November has been National Adoption Month. Adoption was a unique opportunity I was given at birth to live a normal productive life. I am thankful for the unconditional love I was given by my adoptive parents; I am quite sure at times I was undeserving.

As I have grown older, my gratefulness for life continues to show in my daily activities. I realize it could have ended differently.

During my high school years, my mom had me read an article that appeared in the Sunday news magazine of the local newspaper. A single, unwed woman had given up her son for adoption at birth. She never heard another word about him, but on his 15th birthday she made him a cake, and prayed that he was doing well.

I never heard from my birthparents, but I long ago made my peace with the silence. My birth mother demonstrated her love for me when it counted the most. A friend reminded me recently of the sacrifice she made on my behalf.

My adoptive parents were very open with us about our adoptive status. My circumstances were different from those of my younger brothers. However, we did not fully understand it until years later, and each of us dealt with it differently. We did find common ground that our parents went out of their way to love and support us.

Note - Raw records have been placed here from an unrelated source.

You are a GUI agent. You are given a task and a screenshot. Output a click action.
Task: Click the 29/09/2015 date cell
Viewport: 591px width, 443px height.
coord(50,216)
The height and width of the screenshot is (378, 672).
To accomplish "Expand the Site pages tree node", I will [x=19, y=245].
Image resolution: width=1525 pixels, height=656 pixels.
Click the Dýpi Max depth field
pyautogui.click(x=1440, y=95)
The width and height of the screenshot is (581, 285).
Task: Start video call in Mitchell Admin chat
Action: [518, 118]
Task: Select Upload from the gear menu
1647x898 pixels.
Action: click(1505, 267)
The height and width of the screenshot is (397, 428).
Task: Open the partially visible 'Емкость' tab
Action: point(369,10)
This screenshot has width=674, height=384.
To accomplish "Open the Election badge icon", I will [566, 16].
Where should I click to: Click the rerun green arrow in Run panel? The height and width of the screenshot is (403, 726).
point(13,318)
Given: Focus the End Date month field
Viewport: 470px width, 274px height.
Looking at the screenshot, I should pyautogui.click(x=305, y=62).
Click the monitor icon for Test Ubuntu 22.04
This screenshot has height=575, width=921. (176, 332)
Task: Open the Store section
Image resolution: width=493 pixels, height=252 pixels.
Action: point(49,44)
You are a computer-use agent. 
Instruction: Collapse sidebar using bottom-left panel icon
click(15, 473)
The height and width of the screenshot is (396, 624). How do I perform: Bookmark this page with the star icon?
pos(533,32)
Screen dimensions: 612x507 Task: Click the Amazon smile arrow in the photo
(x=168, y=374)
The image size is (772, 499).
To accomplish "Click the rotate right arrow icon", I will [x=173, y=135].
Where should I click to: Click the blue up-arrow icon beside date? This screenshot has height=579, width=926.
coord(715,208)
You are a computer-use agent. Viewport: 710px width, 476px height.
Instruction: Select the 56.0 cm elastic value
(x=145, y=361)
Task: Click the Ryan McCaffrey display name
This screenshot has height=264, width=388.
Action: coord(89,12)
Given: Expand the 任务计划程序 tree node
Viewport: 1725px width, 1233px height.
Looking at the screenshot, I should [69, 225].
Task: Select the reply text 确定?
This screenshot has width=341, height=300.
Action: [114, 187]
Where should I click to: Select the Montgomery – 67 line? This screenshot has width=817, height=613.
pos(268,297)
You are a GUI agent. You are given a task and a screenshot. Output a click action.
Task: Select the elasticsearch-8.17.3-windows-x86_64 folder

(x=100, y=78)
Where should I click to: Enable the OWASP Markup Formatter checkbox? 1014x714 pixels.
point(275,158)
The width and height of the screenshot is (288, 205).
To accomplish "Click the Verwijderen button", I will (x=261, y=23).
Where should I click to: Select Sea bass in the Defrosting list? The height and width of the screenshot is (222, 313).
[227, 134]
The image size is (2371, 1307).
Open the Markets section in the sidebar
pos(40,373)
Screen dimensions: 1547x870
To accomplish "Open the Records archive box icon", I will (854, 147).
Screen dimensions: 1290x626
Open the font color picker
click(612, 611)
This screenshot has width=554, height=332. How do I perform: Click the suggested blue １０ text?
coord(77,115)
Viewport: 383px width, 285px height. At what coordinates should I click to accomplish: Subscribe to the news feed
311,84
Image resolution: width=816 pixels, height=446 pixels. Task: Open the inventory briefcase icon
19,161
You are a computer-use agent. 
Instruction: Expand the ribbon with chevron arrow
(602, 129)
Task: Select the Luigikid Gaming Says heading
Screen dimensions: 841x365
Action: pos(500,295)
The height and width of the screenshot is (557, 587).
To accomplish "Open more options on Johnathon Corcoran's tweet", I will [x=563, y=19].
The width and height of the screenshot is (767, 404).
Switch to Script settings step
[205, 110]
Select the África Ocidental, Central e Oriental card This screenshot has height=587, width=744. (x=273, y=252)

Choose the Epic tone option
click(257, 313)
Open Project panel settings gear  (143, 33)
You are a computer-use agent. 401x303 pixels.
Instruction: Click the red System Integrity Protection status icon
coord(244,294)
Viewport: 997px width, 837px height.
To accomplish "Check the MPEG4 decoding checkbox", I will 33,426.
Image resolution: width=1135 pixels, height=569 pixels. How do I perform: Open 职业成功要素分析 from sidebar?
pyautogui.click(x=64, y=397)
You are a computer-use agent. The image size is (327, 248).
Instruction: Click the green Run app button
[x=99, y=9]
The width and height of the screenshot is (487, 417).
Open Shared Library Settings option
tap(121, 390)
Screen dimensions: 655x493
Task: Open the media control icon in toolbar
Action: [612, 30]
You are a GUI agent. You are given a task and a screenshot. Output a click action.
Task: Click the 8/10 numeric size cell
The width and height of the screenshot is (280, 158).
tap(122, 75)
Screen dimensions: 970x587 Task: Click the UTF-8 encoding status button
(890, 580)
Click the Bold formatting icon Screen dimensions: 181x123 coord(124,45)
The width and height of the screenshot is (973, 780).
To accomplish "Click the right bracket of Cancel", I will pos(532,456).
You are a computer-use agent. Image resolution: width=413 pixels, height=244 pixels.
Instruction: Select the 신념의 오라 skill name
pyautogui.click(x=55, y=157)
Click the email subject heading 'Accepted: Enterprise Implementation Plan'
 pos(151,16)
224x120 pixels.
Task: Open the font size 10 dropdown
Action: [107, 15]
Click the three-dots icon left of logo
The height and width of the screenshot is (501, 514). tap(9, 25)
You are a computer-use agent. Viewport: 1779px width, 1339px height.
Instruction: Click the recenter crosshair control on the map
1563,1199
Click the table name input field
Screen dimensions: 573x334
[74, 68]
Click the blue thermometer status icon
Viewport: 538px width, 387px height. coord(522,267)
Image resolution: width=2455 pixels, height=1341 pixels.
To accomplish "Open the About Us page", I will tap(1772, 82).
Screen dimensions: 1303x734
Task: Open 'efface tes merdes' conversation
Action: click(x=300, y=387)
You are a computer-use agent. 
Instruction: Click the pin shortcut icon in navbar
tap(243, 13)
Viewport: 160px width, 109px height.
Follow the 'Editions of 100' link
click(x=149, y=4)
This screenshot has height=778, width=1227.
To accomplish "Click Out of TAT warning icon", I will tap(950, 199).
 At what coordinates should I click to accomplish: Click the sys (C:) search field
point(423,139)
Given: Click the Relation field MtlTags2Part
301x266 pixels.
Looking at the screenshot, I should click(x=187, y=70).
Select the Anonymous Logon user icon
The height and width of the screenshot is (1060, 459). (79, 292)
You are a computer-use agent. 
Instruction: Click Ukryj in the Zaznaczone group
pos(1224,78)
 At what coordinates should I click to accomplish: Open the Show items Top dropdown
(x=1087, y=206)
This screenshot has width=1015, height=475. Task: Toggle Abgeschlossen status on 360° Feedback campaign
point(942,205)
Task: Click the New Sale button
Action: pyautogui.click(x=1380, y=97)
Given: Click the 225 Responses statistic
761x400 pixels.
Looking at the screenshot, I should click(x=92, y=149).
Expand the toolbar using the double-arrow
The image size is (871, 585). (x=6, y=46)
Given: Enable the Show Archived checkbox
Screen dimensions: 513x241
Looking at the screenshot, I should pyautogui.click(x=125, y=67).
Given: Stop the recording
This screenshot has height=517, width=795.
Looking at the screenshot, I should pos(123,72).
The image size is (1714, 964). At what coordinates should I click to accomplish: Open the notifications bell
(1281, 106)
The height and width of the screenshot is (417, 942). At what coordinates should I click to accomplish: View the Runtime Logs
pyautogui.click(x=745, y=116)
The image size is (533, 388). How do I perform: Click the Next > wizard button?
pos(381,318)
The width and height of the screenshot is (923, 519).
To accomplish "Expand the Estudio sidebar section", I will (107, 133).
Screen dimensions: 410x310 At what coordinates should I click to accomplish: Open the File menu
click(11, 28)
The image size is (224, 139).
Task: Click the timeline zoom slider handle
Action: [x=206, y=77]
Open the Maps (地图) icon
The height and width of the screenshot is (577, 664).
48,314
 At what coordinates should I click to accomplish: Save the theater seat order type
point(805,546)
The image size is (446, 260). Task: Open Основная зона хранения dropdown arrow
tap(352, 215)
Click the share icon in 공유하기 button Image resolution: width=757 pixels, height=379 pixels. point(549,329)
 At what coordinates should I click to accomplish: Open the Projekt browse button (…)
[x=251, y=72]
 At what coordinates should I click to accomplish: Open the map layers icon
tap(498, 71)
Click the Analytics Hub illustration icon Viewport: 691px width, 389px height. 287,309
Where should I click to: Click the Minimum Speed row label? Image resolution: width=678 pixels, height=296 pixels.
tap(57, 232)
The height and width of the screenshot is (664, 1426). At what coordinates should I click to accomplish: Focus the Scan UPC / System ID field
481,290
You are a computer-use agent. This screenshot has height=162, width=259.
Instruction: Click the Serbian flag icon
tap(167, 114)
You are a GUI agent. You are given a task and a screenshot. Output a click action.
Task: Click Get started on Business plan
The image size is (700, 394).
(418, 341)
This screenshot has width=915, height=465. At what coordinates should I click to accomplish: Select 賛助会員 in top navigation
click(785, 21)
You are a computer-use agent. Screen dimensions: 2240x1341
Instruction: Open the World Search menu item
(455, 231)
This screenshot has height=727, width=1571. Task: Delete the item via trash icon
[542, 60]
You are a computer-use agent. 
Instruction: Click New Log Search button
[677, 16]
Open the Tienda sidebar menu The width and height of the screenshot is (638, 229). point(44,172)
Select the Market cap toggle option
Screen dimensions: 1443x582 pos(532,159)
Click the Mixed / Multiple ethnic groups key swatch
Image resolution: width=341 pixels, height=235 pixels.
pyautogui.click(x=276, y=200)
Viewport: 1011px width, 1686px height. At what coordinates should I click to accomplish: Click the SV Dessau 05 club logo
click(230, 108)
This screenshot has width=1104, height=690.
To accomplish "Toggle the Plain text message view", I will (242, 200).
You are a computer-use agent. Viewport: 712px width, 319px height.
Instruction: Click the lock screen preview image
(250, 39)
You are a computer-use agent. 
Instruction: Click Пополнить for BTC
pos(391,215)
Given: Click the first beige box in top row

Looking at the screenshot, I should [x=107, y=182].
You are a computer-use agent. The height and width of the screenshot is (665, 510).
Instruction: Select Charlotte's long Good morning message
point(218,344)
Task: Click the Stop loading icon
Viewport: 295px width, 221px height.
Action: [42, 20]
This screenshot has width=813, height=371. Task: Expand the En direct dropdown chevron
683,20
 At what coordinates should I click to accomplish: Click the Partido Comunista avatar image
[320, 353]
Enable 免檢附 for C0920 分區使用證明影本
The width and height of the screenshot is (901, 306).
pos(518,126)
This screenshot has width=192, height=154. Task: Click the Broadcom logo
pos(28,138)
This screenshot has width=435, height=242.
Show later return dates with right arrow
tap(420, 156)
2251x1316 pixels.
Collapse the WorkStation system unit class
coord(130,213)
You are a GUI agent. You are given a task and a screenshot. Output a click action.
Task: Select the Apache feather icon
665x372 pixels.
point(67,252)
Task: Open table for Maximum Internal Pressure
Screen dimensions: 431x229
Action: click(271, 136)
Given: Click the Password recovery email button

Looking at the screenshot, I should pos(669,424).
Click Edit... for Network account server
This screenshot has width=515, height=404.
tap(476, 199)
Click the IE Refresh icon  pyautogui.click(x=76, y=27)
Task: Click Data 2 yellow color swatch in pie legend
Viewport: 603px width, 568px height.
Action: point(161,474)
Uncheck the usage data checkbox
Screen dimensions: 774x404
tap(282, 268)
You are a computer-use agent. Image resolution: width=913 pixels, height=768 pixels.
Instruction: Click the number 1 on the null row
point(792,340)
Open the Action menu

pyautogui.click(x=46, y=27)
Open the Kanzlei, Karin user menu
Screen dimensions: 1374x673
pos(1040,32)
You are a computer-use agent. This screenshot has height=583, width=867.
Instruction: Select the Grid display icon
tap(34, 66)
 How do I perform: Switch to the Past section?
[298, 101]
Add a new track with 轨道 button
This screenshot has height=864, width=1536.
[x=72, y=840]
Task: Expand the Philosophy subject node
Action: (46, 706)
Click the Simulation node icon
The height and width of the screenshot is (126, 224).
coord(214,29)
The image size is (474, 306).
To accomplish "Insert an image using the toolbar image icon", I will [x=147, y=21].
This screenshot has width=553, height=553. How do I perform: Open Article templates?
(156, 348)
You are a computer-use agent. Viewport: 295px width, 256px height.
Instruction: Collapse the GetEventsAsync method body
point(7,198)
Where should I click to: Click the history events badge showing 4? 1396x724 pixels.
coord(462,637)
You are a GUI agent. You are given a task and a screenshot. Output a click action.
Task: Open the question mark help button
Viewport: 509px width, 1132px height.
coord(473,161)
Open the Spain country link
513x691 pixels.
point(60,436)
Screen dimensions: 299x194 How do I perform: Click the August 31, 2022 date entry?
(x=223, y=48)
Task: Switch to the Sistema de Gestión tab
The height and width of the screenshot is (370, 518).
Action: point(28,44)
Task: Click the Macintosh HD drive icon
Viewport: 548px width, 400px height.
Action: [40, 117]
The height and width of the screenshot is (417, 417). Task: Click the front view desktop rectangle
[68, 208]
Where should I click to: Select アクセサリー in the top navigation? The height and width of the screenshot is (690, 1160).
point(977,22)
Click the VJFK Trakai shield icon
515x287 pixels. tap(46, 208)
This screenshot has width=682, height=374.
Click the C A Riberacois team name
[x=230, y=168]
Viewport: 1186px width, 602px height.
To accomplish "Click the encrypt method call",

Growing up, I was informed that President Gerald Ford was adopted. It was then, that I started to understand that being adopted was not something I needed to keep a secret. Recently, I read on social media that New York Yankees rookie superstar Aaron Judge was adopted. He had a great rookie season, and I became a fan, but I had to remain loyal to the Houston Astros in the American League Championship Series.

Other people who were adopted include: George Washington Carver, Steve Jobs, Art Linkletter, Nelson Mandela, Dave Thomas, Tim McGraw and Faith Hill.

I want to personally thank all the adults who are adopting children. Personal experience tells me that your actions will benefit the adopted children for their entire lives. The greatest gift you can give another human is unconditional love; adoption epitomizes that love.

As I write this, I think of all that I missed out on because I would not accept the risk. Adoptive parents are faced with similar circumstances, but felt that the benefits outweighed the risk. I, and all other adopted children, should be thankful for our parents act of courage.

Gregory Samford lives in Galveston.


(1) comment

Diane Turski

Surrendering a child for adoption has often been an act of desperation. Closed adoptions were the norm during the twentieth century, and they were meant to prevent the reunions between adoptees and their natural families. These reunions have become more common during the past twenty years as attitudes have changed. I advocate for more support for the natural mothers at birth in order to be able to raise their own children within their own families. All adoptions are not automatically successful integrations of a child into a different family, therefore I believe that adoption should be a last resort option.